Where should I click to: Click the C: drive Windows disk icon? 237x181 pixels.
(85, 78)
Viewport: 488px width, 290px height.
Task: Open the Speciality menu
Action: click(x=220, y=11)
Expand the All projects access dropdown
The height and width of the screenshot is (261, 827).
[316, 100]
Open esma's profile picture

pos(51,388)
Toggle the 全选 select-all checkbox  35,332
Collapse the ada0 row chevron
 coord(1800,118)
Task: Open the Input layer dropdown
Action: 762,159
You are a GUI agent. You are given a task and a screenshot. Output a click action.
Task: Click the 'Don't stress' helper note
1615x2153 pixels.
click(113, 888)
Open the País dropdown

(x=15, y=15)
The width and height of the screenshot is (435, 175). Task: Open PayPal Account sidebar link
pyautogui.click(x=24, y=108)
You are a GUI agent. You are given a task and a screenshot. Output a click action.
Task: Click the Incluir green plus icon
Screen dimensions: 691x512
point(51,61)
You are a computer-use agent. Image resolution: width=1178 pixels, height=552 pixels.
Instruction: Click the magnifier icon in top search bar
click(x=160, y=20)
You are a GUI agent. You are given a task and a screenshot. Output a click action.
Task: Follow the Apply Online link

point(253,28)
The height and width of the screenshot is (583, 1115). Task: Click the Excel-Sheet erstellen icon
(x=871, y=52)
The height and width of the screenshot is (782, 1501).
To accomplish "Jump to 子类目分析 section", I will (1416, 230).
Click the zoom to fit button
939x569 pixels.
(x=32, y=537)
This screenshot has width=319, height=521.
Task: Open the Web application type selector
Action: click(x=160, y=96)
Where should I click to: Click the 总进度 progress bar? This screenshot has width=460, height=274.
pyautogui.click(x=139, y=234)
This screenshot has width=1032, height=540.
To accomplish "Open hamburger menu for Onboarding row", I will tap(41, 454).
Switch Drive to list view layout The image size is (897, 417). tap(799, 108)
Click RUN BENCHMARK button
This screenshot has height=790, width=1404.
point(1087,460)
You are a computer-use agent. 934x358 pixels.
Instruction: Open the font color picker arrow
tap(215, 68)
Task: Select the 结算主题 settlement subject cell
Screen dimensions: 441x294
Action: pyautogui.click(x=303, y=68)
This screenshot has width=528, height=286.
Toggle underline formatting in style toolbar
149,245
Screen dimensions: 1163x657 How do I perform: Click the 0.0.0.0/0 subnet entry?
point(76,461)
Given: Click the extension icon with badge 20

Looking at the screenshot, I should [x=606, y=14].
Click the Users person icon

==================================================

Convert the records between the lines holding "The width and" and "Action: pyautogui.click(x=303, y=68)", inclusive, into a JSON list of strings with one string per line, skipping blank lines.

### ANSWER IN FULL
[
  "The width and height of the screenshot is (435, 175). Task: Open PayPal Account sidebar link",
  "pyautogui.click(x=24, y=108)",
  "You are a GUI agent. You are given a task and a screenshot. Output a click action.",
  "Task: Click the Incluir green plus icon",
  "Screen dimensions: 691x512",
  "point(51,61)",
  "You are a computer-use agent. Image resolution: width=1178 pixels, height=552 pixels.",
  "Instruction: Click the magnifier icon in top search bar",
  "click(x=160, y=20)",
  "You are a GUI agent. You are given a task and a screenshot. Output a click action.",
  "Task: Follow the Apply Online link",
  "point(253,28)",
  "The height and width of the screenshot is (583, 1115). Task: Click the Excel-Sheet erstellen icon",
  "(x=871, y=52)",
  "The height and width of the screenshot is (782, 1501).",
  "To accomplish \"Jump to 子类目分析 section\", I will (1416, 230).",
  "Click the zoom to fit button",
  "939x569 pixels.",
  "(x=32, y=537)",
  "This screenshot has width=319, height=521.",
  "Task: Open the Web application type selector",
  "Action: click(x=160, y=96)",
  "Where should I click to: Click the 总进度 progress bar? This screenshot has width=460, height=274.",
  "pyautogui.click(x=139, y=234)",
  "This screenshot has width=1032, height=540.",
  "To accomplish \"Open hamburger menu for Onboarding row\", I will tap(41, 454).",
  "Switch Drive to list view layout The image size is (897, 417). tap(799, 108)",
  "Click RUN BENCHMARK button",
  "This screenshot has height=790, width=1404.",
  "point(1087,460)",
  "You are a computer-use agent. 934x358 pixels.",
  "Instruction: Open the font color picker arrow",
  "tap(215, 68)",
  "Task: Select the 结算主题 settlement subject cell",
  "Screen dimensions: 441x294",
  "Action: pyautogui.click(x=303, y=68)"
]